* _Goal of the exercise_
Of the material below, only the lines from the line containing "Image resolution: width=534" down to the line containing "Delete checked items via Delete checkmark" belong in the answer, written out exactly.

[Opening Dataset excerpts section]

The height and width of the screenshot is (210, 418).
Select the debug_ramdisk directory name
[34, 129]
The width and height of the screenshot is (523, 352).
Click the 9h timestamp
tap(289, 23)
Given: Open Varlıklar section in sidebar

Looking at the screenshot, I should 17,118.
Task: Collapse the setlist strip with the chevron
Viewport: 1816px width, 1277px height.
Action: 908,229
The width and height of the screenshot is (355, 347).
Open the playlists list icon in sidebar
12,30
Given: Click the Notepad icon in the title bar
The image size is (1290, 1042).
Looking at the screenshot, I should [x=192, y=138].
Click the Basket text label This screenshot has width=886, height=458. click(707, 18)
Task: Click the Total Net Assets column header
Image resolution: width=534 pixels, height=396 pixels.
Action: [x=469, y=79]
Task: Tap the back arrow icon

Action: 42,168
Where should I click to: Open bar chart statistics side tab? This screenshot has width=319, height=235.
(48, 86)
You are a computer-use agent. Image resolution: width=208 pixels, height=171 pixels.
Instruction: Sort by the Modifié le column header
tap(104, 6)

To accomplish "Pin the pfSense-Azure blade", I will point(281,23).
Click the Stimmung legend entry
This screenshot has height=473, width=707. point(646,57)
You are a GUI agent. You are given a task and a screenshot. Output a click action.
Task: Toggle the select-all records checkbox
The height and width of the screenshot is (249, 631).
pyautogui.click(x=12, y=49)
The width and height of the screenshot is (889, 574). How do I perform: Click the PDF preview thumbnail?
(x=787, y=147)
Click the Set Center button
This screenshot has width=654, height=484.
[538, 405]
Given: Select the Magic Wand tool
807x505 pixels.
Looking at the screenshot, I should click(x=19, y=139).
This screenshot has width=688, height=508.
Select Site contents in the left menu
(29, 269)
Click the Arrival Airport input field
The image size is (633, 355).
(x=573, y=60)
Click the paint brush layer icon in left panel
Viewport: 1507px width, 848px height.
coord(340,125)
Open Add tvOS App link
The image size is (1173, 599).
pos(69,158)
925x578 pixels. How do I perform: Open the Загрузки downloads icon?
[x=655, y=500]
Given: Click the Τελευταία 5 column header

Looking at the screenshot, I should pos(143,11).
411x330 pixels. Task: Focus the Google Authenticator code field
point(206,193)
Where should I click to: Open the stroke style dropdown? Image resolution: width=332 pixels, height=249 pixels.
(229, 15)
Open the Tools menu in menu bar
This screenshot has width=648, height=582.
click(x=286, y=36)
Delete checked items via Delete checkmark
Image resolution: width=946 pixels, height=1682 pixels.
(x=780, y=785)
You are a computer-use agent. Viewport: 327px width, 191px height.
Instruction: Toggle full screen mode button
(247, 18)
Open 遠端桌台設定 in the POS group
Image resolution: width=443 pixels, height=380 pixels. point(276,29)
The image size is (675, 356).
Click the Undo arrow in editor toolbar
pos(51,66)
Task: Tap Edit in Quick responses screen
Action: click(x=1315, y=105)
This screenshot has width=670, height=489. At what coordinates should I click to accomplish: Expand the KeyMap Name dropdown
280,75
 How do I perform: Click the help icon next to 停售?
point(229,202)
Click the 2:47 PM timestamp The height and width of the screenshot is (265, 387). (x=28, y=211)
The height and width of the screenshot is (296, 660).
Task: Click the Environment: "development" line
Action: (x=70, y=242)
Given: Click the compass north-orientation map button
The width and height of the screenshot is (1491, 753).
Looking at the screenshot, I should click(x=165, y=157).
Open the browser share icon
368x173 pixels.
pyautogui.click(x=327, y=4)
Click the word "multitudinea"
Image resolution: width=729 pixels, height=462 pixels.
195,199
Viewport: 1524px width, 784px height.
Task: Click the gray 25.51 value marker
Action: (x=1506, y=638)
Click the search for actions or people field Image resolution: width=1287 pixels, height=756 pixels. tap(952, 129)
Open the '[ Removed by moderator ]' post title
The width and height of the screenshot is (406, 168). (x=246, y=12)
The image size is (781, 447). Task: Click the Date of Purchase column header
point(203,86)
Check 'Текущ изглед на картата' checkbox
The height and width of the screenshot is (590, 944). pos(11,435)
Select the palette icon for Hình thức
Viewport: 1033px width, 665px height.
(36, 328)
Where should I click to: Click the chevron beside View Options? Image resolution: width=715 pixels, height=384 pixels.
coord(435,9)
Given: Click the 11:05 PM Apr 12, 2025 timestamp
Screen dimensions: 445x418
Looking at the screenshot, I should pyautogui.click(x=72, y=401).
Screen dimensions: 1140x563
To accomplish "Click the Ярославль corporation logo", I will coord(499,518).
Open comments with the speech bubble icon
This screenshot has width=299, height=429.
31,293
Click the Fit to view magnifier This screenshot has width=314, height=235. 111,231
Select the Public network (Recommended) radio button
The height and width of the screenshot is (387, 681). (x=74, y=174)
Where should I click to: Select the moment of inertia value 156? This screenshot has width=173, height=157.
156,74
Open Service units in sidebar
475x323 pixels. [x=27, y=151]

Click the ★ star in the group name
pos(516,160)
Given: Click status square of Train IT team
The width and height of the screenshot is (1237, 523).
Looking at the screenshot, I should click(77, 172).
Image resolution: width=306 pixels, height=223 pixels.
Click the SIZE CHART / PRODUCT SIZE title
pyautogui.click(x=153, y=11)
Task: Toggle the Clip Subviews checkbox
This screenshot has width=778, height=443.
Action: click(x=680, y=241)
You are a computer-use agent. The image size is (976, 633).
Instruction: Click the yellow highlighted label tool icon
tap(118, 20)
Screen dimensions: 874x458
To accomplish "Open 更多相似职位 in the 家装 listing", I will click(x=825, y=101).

[Closing Dataset excerpts section]

* _Exercise answer_
Image resolution: width=534 pixels, height=396 pixels.
Action: [x=469, y=79]
Task: Tap the back arrow icon

Action: 42,168
Where should I click to: Open bar chart statistics side tab? This screenshot has width=319, height=235.
(48, 86)
You are a computer-use agent. Image resolution: width=208 pixels, height=171 pixels.
Instruction: Sort by the Modifié le column header
tap(104, 6)

To accomplish "Pin the pfSense-Azure blade", I will point(281,23).
Click the Stimmung legend entry
This screenshot has height=473, width=707. point(646,57)
You are a GUI agent. You are given a task and a screenshot. Output a click action.
Task: Toggle the select-all records checkbox
The height and width of the screenshot is (249, 631).
pyautogui.click(x=12, y=49)
The width and height of the screenshot is (889, 574). How do I perform: Click the PDF preview thumbnail?
(x=787, y=147)
Click the Set Center button
This screenshot has width=654, height=484.
[538, 405]
Given: Select the Magic Wand tool
807x505 pixels.
Looking at the screenshot, I should click(x=19, y=139).
This screenshot has width=688, height=508.
Select Site contents in the left menu
(29, 269)
Click the Arrival Airport input field
The image size is (633, 355).
(x=573, y=60)
Click the paint brush layer icon in left panel
Viewport: 1507px width, 848px height.
coord(340,125)
Open Add tvOS App link
The image size is (1173, 599).
pos(69,158)
925x578 pixels. How do I perform: Open the Загрузки downloads icon?
[x=655, y=500]
Given: Click the Τελευταία 5 column header

Looking at the screenshot, I should pos(143,11).
411x330 pixels. Task: Focus the Google Authenticator code field
point(206,193)
Where should I click to: Open the stroke style dropdown? Image resolution: width=332 pixels, height=249 pixels.
(229, 15)
Open the Tools menu in menu bar
This screenshot has width=648, height=582.
click(x=286, y=36)
Delete checked items via Delete checkmark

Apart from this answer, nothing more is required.